> **Excerpt provided**
+++
Who Am I? Confessions of a Global Citizen

In my personal life as in the wider world, 2016 was a year that demanded reflection and reevaluation of many once-firm truths. The first of a trio of year-end posts:

Over the years, as I have matured, enjoyed successes and overcome setbacks, encountered moments of self-doubt and self-discovery, read and traveled widely, reflected and questioned my values and beliefs, an identity has emerged and begun to solidify.

I couldn't yet explain it while I was building it. Not back in my childhood in Baltimore, when I listened, rapt, to my uncles' and grandparents' stories of travels in Albania, Japan, Saudi Arabia. Not in high school, when I spent hours scouring the internet for obscure Algerian raï hits (long before I ever dreamed of actually moving to Algeria). And not yet even at Georgetown, when I plunged into studying Arabic, Portuguese, and Swahili and became travel-obsessed.

It took me until 2016, année de merde, to finally find the words:

Everyone's identity is an amalgam of different layers and characteristics, many of them hinging on gender, race, religion, nationality, political affiliation, class, income, place of origin, sexual orientation, education, etc. But the personal identity that has come into focus for me has not coalesced primarily around any of these traditional categories.

Instead, I've come to recognize myself first and foremost as something peculiar—a globalist, a cosmopolitan, a "citizen of the world", to quote one of our most prominent members, Barack Obama.

Yes, I'm male, American, white, atheist, straight, and many more things. But all those feel secondary to the central pillar of my identity: I am part of a globally conscious tribe that doesn't cling tightly to nationality, that knows our world map better than most, that values diversity, that seeks to understand other cultures, and that views cross-cultural exchange as essential to developing such understanding.

Many of us speak multiple languages, have visited or lived in multiple countries, and feel more at home among others like us—even if they hail from the other side of the world—than we feel among homebodies from our own country.

We hail from many walks of life: economic migrants, foreign correspondents, diplomats, international business-people, refugees, travel buffs, soldiers, humanitarian workers, third culture kids born to any of the above, and many more groups.

Politically, we skew progressive, which can be both a cause and effect of our unusual worldview. An innate openness first propelled some of us to cross cultural barriers, or crossing cultural barriers forced some of us to grow more open. Many of us have enjoyed a mutually reinforcing dose of both. The end result is that we feel empathy for our fellow human beings, and we tend to vote accordingly, focusing on the greater good and putting narrower national or local interests second.

Economically, we skew wealthy by global standards. But probably not as wealthy as you might think, since we started at all levels of the economic scale. Yet detached as we are from living in a specific city or country, many of us have since managed—often quite deliberately—to make our way to places where our skills are in demand and salaries are well above rent prices. (So no, we're not just talking about rich-country expats or Davos attendees; the group I'm describing includes plenty of people from the so-called "global south" and from many varied backgrounds.)
+++
> **Records supplied**
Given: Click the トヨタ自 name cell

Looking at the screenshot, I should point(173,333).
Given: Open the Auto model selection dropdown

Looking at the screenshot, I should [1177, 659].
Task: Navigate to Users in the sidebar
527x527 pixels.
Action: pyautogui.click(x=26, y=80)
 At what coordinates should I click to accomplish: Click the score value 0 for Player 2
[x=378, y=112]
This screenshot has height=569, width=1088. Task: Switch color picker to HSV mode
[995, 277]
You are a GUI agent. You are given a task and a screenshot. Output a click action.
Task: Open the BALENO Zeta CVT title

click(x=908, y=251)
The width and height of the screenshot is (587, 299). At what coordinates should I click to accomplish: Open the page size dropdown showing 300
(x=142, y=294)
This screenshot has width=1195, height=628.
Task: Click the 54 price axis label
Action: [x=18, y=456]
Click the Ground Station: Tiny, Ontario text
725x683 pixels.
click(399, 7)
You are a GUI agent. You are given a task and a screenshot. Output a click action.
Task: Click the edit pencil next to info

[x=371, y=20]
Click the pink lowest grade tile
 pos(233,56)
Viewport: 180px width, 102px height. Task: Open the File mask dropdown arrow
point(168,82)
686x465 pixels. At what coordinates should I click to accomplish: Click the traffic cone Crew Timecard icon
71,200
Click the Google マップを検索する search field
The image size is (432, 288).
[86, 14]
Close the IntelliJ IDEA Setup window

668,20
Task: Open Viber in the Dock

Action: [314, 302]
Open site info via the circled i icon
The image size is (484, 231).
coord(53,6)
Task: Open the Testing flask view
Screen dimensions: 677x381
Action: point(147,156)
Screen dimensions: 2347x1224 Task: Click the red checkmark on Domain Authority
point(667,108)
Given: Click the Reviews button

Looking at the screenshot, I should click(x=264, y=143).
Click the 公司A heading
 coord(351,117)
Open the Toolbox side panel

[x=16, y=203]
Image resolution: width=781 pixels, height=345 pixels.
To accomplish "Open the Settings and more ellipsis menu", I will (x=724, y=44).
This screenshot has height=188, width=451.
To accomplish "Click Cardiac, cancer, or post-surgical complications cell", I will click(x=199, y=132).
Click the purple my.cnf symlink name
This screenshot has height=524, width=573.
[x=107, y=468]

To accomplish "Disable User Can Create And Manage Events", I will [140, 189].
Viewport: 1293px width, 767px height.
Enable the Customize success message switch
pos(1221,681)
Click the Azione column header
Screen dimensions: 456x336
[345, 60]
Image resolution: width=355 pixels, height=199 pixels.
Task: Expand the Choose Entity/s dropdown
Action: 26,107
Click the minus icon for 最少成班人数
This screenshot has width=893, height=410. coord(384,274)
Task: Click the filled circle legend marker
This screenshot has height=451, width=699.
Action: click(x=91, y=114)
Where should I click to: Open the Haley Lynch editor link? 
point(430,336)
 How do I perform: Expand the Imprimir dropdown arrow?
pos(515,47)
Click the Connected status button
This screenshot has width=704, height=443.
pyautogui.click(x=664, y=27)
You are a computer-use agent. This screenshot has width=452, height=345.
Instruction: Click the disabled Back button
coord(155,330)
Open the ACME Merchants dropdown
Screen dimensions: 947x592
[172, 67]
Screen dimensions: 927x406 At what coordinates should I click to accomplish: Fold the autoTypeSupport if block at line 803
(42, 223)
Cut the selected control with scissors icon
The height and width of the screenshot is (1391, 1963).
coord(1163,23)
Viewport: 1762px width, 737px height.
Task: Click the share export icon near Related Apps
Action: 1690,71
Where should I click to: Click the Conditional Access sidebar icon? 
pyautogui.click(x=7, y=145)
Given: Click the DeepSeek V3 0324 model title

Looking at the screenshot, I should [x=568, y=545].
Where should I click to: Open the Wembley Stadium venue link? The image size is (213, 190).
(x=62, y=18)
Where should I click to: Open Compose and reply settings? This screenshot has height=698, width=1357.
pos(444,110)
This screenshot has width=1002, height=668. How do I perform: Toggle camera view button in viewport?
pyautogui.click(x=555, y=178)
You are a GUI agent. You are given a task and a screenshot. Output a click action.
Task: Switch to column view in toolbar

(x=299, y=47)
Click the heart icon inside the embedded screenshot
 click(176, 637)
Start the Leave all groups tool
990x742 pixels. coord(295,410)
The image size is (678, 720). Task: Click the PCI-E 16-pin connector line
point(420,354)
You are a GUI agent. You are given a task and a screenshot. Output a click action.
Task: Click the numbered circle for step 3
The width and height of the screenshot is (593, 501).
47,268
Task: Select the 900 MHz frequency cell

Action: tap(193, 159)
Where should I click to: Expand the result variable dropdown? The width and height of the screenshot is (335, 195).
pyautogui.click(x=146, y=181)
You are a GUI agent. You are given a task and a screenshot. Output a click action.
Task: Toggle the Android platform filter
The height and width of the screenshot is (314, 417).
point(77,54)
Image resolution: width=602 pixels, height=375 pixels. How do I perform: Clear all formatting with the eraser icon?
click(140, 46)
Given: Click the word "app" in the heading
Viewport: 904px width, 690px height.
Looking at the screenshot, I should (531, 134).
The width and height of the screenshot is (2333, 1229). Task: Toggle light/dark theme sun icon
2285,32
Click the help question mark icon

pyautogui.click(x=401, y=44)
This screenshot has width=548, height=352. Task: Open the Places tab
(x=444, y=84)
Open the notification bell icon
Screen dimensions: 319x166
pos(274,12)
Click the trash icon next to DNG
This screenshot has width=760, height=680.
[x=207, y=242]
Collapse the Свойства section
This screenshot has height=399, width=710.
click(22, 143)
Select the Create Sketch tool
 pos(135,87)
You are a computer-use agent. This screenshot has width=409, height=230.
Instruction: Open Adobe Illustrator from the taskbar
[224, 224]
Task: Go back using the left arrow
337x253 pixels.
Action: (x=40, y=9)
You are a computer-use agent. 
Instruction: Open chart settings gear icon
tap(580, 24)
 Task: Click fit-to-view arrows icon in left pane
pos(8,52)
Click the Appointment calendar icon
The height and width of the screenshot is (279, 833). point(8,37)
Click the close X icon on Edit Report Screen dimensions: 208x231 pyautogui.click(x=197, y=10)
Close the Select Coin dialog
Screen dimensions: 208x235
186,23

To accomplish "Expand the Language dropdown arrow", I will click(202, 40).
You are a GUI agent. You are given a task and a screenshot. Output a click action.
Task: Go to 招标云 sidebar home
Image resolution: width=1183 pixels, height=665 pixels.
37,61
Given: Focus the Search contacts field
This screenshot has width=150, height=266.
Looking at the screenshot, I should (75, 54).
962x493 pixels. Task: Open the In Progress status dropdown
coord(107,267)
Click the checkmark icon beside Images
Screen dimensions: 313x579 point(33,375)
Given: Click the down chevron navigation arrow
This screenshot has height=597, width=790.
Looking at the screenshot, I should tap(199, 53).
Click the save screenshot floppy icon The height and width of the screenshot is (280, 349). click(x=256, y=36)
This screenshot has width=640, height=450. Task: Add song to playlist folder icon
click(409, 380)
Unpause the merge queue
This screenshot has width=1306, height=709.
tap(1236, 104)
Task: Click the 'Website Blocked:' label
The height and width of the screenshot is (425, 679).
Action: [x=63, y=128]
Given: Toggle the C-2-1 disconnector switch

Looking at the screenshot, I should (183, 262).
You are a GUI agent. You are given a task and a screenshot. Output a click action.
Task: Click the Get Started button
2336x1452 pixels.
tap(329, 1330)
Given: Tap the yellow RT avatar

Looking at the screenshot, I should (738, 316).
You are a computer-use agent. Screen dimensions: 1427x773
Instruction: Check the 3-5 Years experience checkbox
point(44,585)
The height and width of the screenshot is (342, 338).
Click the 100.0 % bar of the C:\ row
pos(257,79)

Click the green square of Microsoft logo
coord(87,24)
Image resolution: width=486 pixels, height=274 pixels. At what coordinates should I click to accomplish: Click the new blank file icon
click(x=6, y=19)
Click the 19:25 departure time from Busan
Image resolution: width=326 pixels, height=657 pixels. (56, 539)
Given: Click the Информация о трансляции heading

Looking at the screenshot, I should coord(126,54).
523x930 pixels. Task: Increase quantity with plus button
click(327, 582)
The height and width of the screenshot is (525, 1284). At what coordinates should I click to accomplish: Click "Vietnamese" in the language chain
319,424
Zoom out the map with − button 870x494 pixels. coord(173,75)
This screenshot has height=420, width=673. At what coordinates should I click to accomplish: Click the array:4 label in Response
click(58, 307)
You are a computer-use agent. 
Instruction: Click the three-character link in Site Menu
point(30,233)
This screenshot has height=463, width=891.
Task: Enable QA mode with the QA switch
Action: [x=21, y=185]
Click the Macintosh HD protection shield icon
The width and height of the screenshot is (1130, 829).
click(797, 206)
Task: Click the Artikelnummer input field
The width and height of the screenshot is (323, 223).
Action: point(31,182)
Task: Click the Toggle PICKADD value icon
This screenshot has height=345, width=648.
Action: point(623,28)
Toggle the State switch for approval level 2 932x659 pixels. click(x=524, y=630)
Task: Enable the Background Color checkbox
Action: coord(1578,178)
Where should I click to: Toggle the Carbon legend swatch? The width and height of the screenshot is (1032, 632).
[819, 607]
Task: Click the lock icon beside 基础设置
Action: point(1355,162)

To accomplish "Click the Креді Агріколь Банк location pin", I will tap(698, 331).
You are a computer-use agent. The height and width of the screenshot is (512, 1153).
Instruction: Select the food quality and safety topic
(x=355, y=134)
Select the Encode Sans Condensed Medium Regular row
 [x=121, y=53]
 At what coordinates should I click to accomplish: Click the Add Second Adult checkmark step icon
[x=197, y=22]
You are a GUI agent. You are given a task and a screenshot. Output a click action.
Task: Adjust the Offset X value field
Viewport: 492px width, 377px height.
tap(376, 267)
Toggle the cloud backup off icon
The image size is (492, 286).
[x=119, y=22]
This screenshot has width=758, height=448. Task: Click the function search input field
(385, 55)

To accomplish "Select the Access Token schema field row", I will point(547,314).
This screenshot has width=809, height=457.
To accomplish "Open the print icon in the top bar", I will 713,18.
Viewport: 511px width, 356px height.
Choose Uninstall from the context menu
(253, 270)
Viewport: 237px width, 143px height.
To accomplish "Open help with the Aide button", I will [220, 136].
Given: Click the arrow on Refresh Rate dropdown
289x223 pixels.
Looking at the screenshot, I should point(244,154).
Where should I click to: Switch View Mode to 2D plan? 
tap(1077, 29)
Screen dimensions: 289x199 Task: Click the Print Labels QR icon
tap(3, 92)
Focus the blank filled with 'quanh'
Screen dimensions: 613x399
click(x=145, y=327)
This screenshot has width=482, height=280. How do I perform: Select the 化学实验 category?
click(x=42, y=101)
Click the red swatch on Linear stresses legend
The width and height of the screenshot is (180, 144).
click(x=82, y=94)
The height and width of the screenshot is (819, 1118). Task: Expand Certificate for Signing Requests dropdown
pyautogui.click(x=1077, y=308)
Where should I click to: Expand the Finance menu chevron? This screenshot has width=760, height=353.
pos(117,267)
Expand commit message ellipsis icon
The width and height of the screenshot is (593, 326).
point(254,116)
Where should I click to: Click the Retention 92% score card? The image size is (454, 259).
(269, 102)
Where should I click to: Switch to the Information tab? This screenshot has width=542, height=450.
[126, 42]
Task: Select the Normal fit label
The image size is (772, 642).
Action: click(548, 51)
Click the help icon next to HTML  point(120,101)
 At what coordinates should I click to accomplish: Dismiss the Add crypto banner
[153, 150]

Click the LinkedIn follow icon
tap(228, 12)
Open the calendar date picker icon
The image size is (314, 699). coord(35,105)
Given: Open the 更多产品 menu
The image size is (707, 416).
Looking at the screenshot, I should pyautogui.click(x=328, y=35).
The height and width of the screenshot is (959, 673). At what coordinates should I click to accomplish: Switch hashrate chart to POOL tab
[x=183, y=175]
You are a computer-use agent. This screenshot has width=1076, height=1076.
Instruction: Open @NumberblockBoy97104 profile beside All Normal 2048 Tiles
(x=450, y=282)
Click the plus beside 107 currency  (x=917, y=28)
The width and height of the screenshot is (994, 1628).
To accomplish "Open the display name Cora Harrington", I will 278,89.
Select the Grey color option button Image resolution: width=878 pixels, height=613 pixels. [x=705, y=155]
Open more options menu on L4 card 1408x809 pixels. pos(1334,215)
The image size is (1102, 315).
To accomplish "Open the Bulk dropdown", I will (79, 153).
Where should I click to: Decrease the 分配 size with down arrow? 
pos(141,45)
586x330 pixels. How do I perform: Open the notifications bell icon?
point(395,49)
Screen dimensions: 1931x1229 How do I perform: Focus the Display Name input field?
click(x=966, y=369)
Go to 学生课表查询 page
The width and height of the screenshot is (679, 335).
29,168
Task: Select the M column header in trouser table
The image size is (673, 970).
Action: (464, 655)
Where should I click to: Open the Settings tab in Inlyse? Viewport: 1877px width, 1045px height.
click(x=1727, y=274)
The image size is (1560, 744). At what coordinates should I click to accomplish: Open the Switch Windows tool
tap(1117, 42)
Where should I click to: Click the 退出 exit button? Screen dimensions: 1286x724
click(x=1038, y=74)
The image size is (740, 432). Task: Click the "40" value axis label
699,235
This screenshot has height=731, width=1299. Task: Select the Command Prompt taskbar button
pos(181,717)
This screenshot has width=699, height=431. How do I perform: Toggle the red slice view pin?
+++
> **Exercises**
1 – In the global citizen essay, which languages did the writer study at Georgetown?
2 – Copy the global citizen essay from "Instead, I've come" to "developing such understanding.", renaming "tribe" as "community" throughout.
3 – Extend the global citizen essay past its final sentence.
The listing above is separate from the global citizen essay.

> **Outputs in order**
1 – Arabic, Portuguese, and Swahili.

2 –
Instead, I've come to recognize myself first and foremost as something peculiar—a globalist, a cosmopolitan, a "citizen of the world", to quote one of our most prominent members, Barack Obama.

Yes, I'm male, American, white, atheist, straight, and many more things. But all those feel secondary to the central pillar of my identity: I am part of a globally conscious community that doesn't cling tightly to nationality, that knows our world map better than most, that values diversity, that seeks to understand other cultures, and that views cross-cultural exchange as essential to developing such understanding.

3 –
Otherwise, we don't tend to correlate with other categorizations; we are as diverse as the planet we inhabit.

But just because there might not be a particular complexion, religious garb, or other visual marker that sets us apart doesn't mean we don't recognize one another. Within a minute of introducing myself and chatting with someone new, I can usually tell if they're part of this cosmopolitan tribe.

How? Because we share a common frame of reference—and usually an accompanying set of shared values. Whereas most humans live in a local, regional, or maybe national bubble, we globalists tend to think worldwide. We don't see the life of someone from our own country as inherently more valuable than that of someone from across the globe. We favor globalization, intercultural connections, and coexistence over nationalism or sectarianism. We can't stand visas or border walls. "The other" doesn't trouble us; xenophobia does. By our calculation, the "global war on terror" has proved far more destructive than the terrorists ever could have.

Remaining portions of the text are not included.